WHAT YOU NEED TO DO:
Search the data below, and report every line in which "computer" occurs.

Saved data entries:
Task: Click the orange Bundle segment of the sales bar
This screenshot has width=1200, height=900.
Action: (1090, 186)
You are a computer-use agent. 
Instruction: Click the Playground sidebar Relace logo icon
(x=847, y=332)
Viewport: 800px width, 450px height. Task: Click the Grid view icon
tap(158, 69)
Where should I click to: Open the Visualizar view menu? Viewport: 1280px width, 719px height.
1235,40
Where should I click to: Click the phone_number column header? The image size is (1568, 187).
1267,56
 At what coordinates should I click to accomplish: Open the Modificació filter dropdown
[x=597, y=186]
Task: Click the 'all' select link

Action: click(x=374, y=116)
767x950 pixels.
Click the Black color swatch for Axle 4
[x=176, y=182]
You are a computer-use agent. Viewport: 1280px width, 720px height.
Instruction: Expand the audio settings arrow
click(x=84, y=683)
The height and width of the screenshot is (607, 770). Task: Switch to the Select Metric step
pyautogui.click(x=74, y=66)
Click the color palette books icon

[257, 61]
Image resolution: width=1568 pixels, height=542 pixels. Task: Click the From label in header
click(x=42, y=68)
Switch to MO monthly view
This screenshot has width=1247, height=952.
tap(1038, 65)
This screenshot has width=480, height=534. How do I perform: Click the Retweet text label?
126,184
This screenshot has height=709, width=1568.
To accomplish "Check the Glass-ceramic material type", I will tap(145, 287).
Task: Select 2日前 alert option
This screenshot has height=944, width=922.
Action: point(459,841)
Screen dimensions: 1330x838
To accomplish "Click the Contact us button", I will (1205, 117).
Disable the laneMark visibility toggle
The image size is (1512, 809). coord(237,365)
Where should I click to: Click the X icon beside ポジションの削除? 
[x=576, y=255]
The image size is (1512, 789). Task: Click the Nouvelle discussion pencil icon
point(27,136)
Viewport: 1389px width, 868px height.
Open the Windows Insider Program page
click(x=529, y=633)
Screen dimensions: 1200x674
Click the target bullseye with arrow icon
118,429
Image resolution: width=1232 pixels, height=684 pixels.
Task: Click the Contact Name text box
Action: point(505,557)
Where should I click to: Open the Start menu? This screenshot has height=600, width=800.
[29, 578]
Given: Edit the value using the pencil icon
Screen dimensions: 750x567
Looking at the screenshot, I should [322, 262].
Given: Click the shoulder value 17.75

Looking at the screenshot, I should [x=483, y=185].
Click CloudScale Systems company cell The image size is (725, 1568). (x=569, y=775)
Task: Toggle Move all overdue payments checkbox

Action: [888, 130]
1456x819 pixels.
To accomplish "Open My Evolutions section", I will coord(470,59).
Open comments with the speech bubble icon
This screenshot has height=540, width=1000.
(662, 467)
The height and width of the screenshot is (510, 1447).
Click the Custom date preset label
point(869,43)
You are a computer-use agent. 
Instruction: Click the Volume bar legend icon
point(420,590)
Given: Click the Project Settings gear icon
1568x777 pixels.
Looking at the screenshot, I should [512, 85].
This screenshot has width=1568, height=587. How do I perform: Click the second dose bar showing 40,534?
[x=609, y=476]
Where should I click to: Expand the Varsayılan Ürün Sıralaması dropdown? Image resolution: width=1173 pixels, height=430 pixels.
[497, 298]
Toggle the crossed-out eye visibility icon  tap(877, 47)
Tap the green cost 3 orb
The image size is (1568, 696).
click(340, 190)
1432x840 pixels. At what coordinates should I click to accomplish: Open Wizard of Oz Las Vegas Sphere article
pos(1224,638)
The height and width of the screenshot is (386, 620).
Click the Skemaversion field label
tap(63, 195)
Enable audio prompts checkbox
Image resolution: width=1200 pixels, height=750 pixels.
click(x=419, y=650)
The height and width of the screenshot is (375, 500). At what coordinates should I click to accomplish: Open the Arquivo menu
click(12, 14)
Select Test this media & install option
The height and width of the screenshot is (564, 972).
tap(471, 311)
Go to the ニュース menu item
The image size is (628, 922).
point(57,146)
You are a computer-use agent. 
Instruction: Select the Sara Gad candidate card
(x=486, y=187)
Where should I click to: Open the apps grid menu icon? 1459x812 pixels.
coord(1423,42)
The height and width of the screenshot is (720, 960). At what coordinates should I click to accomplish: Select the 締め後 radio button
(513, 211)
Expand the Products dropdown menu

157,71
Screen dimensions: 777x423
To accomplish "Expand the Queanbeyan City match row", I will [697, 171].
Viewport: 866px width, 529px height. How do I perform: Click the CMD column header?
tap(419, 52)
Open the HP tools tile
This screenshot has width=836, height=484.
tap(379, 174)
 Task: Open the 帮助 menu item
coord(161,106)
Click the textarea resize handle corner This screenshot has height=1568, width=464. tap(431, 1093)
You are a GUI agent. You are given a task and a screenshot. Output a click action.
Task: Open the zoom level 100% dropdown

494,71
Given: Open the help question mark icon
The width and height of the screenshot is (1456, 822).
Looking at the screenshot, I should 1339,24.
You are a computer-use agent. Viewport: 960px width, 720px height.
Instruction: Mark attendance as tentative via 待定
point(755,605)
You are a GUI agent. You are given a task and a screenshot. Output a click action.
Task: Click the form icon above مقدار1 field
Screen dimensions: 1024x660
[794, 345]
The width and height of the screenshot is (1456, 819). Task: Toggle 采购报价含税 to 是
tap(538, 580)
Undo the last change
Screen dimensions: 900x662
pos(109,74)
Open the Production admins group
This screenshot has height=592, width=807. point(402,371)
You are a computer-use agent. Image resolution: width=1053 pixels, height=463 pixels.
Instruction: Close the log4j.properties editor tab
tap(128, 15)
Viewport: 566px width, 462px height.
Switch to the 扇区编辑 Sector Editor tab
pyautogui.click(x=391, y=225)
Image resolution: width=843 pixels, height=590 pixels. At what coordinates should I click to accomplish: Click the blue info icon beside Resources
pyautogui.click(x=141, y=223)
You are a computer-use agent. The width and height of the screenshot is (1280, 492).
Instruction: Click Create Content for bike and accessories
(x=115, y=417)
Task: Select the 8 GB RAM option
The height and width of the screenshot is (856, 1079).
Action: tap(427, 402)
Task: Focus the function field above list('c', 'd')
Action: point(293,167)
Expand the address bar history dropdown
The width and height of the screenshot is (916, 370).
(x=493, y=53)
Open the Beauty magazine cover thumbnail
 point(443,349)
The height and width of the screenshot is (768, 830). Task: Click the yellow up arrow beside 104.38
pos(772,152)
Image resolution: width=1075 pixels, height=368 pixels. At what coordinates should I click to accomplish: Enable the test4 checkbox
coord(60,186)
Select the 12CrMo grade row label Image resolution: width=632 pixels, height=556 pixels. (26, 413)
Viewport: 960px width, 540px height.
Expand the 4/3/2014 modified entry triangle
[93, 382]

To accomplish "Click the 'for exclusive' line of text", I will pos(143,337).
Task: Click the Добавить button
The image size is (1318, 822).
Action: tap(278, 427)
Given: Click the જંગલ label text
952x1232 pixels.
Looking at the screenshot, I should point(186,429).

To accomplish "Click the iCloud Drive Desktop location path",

EXERCISE RESPONSE:
You are a computer-use agent. 
You are a computer-use agent. Viewport: 1280px width, 720px height.
You are a computer-use agent. 
You are a computer-use agent. 
You are a computer-use agent. Viewport: 960px width, 720px height.
You are a computer-use agent. Image resolution: width=1053 pixels, height=463 pixels.
You are a computer-use agent. The width and height of the screenshot is (1280, 492).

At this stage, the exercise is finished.